One of Marvel COmics' most popular events is Brian Michael Bendis and Olivier Coipel's 2005 story House of M, which dramatically reduced Earth's mutant population. In its finale, Scarlet Witch lost control of her abilities in an alternate reality she had created, as she grew tired of the war between humans, the X-Men, Avengers and her own family. To change the real world, she de-powered mutants by whispering, "No more mutants," dwindling the population from millions to just under 200 near instantaneously.
It started a new era for mutantkind, leaving them truly isolated from the rest of the world and struggling to recover from their role as a truly endangered species. Well, Infinity Wars: Weapon Hex revisits that fateful day in yet another alternate reality, putting an even darker twist on the tragedy.
Following Requiem (aka, Gamora) using the Infinity Stones to fold the universe in half, the newly-created warped world has heroes and villains merged together, creating a ton of new characters. This two-part miniseries focuses on Wolverine (Laura Kinney, or X-23, as she's currently known) merging with Scarlet Witch (Wanda Maximoff) to create Weapon Hex. This is done thanks to her father, Herbert Wyndham (who experimented on Wanda in the Marvel Universe as the High Evolutionary) engineering a unique baby with his wife, Sarah Kinney (Laura's actual mother in the Marvel Universe). This is done so their supernatural cult can imbue her with the powers of Mepihicthton (a mix of the demon Mephisto and the Dark Lord Chthton) when she's 18 on the aptly-titled M-Day.

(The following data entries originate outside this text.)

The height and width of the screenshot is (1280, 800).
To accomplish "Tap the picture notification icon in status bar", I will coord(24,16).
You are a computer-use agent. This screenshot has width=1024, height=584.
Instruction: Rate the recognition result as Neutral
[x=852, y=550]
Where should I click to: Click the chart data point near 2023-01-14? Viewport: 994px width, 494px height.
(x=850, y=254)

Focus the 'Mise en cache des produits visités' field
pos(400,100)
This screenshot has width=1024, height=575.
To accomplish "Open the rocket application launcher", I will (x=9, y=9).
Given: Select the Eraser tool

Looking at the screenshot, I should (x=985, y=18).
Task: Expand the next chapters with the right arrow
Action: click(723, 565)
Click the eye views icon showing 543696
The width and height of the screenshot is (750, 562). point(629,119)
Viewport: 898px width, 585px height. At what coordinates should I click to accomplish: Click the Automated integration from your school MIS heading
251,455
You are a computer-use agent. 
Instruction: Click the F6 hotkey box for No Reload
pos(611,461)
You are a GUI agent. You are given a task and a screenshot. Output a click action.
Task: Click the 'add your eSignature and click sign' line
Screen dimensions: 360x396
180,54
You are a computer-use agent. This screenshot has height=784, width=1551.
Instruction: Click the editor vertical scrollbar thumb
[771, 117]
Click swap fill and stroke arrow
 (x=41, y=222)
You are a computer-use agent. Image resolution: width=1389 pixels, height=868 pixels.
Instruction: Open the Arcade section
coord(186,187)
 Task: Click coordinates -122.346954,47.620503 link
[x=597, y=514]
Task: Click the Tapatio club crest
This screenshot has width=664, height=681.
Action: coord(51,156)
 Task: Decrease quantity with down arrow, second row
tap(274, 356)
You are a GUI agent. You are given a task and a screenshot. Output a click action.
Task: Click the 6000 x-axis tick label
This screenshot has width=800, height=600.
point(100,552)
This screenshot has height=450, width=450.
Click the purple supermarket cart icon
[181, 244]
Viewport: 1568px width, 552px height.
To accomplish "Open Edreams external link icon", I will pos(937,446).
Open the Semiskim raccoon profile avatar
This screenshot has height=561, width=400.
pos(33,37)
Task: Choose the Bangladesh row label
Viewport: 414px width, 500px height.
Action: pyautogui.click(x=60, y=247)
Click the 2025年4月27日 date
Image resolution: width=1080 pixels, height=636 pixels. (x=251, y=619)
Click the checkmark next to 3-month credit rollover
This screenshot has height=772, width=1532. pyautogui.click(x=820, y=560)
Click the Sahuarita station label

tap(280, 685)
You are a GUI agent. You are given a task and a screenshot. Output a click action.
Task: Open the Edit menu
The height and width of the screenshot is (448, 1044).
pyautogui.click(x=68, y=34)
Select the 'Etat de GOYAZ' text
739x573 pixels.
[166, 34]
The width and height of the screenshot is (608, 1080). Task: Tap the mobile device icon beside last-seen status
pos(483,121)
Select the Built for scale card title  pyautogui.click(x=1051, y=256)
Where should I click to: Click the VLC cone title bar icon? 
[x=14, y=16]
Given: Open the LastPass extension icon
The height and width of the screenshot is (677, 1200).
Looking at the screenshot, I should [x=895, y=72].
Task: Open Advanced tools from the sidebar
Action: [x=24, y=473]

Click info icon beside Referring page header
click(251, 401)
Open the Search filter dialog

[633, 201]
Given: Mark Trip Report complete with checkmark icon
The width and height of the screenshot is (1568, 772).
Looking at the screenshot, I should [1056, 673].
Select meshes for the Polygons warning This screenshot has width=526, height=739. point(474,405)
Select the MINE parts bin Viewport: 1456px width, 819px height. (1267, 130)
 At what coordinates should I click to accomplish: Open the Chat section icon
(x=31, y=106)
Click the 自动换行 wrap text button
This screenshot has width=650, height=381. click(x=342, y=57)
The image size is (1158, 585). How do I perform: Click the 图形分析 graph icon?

Coupled with an adamantium-bonding process similar to what Logan went through in the main Marvel reality, the cult readies her for the ceremony by literally shaping her as the perfect weapon -- the more lives she takes, the better equipped she'll be as a vessel. And so, Laura endures rigorous training under an evil version of Magik, harnessing the magical abilities given to her as a child in a process known as the "Scarlet Storm." Sarah, though, starts to realize that as she grows, she really is nothing but a mere tool, quickly deteriorating as she loses her humanity. Herbert recognizes his wife is trying to change the girl, and as the issue counts down to M-Day, we see him pushing the teen harder in the field. One of the spells he perfects with her is called "Hex marks the spot," which triggers a kill-mode, similar to what Wolverine and X-23 have endured in the past.
It's programmed into her, and on M-Day, when Sarah finally decides to help her escape, the spell is activated and Laura goes into this berserker-mode, slaughtering her mother by impaling her with her claws. As the hit unfolds, we see that M-Day in Weapon Hex isn't just about the ritual Herbert has planned, it's the day Laura murdered the only person who truly loved her.
It's a more personal and emotional moment than the one we saw unfold over decade ago. While an entire world was damaged in House of M, here, it's laser focused into a very intimate story about a vulnerable person who believes they're to blame for everything wrong in life. As Laura awakens to the bloodshed, we can see she now believes she's more monster than human. She's resigned to her fate as a murderer and no longer tethered to the light, which is what Herbert and Magik wanted all along, despite the cost.
Sure, this tragic day caused a lot of pain in House of M, and we witnessed its aftermath reverberating for years after, where the X-Men became so cynical, they'd go to war with anyone, from humans to Avengers to Inhumans. In the case of Weapon Hex, the damage isn't neatly as large-scale, but that doesn't make it any less hurtful, especially as Laura has no one left to rescue her from the darkness surrounding her -- well, unless you count a certain sibling who's been kept a secret her entire life appearing in the final page.